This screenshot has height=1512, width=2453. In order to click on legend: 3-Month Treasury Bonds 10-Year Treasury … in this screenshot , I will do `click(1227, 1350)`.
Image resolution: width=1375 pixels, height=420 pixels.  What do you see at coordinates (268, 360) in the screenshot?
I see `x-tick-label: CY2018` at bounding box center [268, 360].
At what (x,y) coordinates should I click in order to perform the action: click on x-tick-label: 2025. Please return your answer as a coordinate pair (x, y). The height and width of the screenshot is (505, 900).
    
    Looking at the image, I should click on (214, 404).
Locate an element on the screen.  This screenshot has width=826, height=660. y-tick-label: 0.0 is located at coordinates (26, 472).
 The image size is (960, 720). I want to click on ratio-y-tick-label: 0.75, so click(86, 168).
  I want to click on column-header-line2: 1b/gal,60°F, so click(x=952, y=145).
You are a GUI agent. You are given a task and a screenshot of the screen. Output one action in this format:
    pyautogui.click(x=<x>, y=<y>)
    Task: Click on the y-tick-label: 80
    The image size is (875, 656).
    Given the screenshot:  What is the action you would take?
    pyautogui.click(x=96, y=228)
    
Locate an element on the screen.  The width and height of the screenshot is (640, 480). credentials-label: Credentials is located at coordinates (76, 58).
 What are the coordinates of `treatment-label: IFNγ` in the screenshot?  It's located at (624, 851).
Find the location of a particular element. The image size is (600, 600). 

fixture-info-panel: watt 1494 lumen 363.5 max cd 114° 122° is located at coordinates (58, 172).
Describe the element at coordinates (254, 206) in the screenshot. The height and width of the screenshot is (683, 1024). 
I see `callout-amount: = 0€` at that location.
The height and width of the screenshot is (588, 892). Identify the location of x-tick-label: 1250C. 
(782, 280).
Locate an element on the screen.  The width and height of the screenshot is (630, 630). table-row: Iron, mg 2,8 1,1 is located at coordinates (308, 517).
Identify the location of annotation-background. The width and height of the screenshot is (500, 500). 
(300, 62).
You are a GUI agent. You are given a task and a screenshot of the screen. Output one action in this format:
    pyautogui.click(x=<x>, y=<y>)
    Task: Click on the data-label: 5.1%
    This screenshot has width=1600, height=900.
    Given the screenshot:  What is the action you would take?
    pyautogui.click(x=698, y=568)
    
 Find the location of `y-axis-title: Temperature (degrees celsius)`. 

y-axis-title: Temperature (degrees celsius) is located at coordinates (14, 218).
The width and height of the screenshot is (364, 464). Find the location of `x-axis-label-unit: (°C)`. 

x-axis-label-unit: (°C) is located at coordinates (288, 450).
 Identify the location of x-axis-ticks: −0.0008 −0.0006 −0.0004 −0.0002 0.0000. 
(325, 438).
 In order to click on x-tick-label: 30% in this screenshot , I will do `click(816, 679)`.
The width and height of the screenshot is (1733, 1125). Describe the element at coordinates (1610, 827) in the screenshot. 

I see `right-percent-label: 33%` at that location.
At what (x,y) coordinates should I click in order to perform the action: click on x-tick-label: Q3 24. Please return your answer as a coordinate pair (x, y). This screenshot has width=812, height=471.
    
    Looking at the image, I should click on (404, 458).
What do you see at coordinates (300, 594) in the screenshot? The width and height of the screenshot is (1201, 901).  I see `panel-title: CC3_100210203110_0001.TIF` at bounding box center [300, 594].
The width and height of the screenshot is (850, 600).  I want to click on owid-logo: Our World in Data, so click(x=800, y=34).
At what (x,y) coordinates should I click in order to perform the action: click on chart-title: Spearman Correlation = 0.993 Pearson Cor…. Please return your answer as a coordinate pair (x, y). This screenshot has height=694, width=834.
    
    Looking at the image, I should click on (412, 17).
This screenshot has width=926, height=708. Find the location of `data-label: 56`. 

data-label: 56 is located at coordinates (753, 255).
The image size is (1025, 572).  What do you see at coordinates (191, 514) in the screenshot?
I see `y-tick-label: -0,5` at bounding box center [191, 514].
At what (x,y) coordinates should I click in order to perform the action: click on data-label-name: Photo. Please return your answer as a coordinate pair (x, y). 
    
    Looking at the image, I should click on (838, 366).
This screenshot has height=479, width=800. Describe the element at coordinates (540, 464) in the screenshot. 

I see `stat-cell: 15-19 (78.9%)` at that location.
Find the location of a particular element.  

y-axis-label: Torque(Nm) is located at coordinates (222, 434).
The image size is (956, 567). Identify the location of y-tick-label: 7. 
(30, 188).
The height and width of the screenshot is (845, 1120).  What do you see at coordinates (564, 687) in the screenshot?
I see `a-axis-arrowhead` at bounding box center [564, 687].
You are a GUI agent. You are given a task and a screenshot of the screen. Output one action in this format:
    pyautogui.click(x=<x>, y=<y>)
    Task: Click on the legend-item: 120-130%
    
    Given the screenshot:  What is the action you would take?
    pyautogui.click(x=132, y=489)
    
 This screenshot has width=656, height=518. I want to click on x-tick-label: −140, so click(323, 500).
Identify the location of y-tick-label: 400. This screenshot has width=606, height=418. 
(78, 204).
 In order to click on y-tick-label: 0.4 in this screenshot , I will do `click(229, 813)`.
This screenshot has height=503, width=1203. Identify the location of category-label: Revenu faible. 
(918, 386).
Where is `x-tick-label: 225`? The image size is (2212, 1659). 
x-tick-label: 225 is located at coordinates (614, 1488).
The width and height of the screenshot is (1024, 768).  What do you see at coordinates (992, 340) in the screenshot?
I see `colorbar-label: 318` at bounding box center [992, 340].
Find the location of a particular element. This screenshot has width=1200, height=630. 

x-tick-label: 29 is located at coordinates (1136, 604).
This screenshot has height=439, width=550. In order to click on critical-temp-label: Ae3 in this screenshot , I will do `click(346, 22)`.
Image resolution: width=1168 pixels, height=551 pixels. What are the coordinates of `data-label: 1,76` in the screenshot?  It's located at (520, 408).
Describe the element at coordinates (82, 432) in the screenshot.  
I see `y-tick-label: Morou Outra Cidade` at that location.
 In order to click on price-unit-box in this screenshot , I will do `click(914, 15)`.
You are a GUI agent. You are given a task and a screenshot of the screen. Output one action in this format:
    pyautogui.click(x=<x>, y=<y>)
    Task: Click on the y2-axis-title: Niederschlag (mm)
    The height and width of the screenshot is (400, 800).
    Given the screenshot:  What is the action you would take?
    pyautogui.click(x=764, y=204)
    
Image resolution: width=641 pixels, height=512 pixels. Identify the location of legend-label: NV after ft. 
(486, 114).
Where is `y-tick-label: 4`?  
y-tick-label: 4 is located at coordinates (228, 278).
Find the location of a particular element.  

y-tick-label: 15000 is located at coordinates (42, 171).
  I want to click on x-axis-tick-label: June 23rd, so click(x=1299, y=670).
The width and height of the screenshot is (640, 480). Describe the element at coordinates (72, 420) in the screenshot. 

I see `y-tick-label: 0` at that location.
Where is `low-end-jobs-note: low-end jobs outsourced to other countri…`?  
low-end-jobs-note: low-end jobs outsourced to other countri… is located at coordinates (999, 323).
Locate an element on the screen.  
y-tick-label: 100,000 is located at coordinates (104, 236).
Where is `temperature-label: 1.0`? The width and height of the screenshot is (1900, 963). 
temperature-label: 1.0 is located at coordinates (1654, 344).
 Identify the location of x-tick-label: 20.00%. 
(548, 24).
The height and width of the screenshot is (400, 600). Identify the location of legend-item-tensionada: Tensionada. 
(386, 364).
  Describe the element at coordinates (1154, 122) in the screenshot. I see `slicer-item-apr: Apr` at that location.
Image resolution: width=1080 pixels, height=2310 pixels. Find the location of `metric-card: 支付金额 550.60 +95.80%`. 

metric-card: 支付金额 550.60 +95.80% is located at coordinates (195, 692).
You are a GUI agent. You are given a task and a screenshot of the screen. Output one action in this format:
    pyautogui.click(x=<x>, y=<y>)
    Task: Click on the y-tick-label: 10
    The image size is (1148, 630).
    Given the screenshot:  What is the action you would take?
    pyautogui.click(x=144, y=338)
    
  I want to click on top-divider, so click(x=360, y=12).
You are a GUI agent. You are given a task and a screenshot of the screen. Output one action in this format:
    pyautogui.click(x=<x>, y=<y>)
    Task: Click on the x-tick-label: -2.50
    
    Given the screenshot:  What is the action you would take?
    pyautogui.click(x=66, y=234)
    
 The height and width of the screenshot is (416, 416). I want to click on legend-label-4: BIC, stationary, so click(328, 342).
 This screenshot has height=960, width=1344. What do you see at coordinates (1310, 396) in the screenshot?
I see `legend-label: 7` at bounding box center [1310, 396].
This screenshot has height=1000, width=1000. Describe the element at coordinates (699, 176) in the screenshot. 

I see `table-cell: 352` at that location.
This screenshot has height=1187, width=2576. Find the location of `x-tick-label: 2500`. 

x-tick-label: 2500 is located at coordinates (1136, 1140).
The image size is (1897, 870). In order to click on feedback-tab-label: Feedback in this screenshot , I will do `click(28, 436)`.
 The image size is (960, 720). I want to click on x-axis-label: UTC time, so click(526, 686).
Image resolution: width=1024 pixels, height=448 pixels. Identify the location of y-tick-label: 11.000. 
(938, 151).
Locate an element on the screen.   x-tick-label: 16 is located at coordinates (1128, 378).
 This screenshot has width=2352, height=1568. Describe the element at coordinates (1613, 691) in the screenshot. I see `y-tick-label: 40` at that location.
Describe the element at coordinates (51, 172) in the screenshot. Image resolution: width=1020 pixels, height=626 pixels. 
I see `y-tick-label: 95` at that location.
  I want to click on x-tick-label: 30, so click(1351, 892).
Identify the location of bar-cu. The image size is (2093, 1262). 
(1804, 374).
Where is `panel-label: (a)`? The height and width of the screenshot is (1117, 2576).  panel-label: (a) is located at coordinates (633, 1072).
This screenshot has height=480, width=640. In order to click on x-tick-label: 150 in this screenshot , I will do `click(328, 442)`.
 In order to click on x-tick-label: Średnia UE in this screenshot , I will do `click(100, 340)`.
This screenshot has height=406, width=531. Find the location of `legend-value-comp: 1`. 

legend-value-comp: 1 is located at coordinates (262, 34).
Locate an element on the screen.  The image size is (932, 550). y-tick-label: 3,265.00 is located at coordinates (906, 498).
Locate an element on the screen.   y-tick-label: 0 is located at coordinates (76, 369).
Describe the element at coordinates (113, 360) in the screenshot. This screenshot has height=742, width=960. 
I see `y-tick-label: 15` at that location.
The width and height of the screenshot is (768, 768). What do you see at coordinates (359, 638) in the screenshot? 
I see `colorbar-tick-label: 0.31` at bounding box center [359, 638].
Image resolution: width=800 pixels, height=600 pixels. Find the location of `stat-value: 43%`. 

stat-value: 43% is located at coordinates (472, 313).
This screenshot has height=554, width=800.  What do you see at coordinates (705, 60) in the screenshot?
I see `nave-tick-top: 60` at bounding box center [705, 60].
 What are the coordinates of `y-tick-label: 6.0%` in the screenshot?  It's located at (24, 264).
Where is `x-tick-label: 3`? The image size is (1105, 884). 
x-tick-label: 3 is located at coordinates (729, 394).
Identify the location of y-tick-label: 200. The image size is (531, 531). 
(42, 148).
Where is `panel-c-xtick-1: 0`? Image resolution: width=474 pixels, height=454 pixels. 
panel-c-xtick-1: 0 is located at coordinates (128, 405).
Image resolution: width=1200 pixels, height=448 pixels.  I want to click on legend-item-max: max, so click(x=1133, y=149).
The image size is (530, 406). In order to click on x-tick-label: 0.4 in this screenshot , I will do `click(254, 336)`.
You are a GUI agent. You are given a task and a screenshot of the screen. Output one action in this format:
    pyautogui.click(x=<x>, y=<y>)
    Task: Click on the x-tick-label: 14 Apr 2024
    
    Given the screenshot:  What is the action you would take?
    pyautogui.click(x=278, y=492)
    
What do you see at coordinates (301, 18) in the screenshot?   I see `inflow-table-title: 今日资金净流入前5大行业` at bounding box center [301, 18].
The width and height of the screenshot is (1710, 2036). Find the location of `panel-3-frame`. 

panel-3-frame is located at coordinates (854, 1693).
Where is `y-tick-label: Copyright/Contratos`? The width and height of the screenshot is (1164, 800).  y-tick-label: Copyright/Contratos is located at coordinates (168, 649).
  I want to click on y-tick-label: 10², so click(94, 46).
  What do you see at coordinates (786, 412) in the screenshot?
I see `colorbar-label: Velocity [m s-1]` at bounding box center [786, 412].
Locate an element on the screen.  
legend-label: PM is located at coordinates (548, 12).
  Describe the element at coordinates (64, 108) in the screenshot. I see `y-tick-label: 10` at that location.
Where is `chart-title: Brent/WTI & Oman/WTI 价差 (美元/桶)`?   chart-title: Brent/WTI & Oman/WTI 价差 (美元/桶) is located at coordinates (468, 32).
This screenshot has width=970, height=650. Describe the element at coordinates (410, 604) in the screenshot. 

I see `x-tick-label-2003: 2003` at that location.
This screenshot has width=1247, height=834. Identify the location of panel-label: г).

-------------------------

Problem to work on → Copy everything from the start of the material down through the line containing "center [268, 360].", with "Image resolution" replaced by "Screen size" and everything else left unchanged.

Reply →
This screenshot has height=1512, width=2453. In order to click on legend: 3-Month Treasury Bonds 10-Year Treasury … in this screenshot , I will do `click(1227, 1350)`.
Screen size: width=1375 pixels, height=420 pixels.  What do you see at coordinates (268, 360) in the screenshot?
I see `x-tick-label: CY2018` at bounding box center [268, 360].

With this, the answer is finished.